Output all entries verbatim.

((

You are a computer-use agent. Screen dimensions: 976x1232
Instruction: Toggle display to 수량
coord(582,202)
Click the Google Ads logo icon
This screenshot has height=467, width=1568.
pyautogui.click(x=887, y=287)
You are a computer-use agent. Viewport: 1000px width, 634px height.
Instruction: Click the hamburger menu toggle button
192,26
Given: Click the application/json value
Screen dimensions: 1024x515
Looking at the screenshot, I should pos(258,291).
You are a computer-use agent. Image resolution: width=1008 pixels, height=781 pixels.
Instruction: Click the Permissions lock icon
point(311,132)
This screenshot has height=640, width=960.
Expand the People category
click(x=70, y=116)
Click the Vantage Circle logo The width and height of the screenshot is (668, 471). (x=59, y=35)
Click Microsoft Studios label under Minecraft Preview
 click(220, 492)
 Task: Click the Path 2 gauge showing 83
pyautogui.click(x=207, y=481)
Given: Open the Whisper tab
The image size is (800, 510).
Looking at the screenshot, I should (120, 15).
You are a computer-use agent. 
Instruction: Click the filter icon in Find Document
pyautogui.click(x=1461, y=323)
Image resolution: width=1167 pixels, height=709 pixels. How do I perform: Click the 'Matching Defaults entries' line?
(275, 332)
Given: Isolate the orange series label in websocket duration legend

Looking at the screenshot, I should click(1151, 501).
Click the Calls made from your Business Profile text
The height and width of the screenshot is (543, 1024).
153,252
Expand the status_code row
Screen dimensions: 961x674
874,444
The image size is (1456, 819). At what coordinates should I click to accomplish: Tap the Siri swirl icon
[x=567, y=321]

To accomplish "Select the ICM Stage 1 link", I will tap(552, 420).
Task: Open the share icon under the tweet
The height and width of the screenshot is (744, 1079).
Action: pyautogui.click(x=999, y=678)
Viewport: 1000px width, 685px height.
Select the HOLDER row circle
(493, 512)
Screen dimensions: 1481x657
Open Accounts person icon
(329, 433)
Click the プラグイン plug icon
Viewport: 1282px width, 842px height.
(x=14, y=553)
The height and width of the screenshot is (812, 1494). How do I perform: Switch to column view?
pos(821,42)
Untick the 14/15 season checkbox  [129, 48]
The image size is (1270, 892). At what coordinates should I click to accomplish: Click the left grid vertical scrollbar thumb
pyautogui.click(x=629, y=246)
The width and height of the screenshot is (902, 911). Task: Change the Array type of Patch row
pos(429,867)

))

# ANSWER TO THE EXERCISE
You are a computer-use agent. Screen dimensions: 976x1232
Instruction: Toggle display to 수량
coord(582,202)
Click the Google Ads logo icon
This screenshot has height=467, width=1568.
pyautogui.click(x=887, y=287)
You are a computer-use agent. Viewport: 1000px width, 634px height.
Instruction: Click the hamburger menu toggle button
192,26
Given: Click the application/json value
Screen dimensions: 1024x515
Looking at the screenshot, I should pos(258,291).
You are a computer-use agent. Image resolution: width=1008 pixels, height=781 pixels.
Instruction: Click the Permissions lock icon
point(311,132)
This screenshot has height=640, width=960.
Expand the People category
click(x=70, y=116)
Click the Vantage Circle logo The width and height of the screenshot is (668, 471). (x=59, y=35)
Click Microsoft Studios label under Minecraft Preview
 click(220, 492)
 Task: Click the Path 2 gauge showing 83
pyautogui.click(x=207, y=481)
Given: Open the Whisper tab
The image size is (800, 510).
Looking at the screenshot, I should (120, 15).
You are a computer-use agent. 
Instruction: Click the filter icon in Find Document
pyautogui.click(x=1461, y=323)
Image resolution: width=1167 pixels, height=709 pixels. How do I perform: Click the 'Matching Defaults entries' line?
(275, 332)
Given: Isolate the orange series label in websocket duration legend

Looking at the screenshot, I should click(1151, 501).
Click the Calls made from your Business Profile text
The height and width of the screenshot is (543, 1024).
153,252
Expand the status_code row
Screen dimensions: 961x674
874,444
The image size is (1456, 819). At what coordinates should I click to accomplish: Tap the Siri swirl icon
[x=567, y=321]

To accomplish "Select the ICM Stage 1 link", I will tap(552, 420).
Task: Open the share icon under the tweet
The height and width of the screenshot is (744, 1079).
Action: pyautogui.click(x=999, y=678)
Viewport: 1000px width, 685px height.
Select the HOLDER row circle
(493, 512)
Screen dimensions: 1481x657
Open Accounts person icon
(329, 433)
Click the プラグイン plug icon
Viewport: 1282px width, 842px height.
(x=14, y=553)
The height and width of the screenshot is (812, 1494). How do I perform: Switch to column view?
pos(821,42)
Untick the 14/15 season checkbox  [129, 48]
The image size is (1270, 892). At what coordinates should I click to accomplish: Click the left grid vertical scrollbar thumb
pyautogui.click(x=629, y=246)
The width and height of the screenshot is (902, 911). Task: Change the Array type of Patch row
pos(429,867)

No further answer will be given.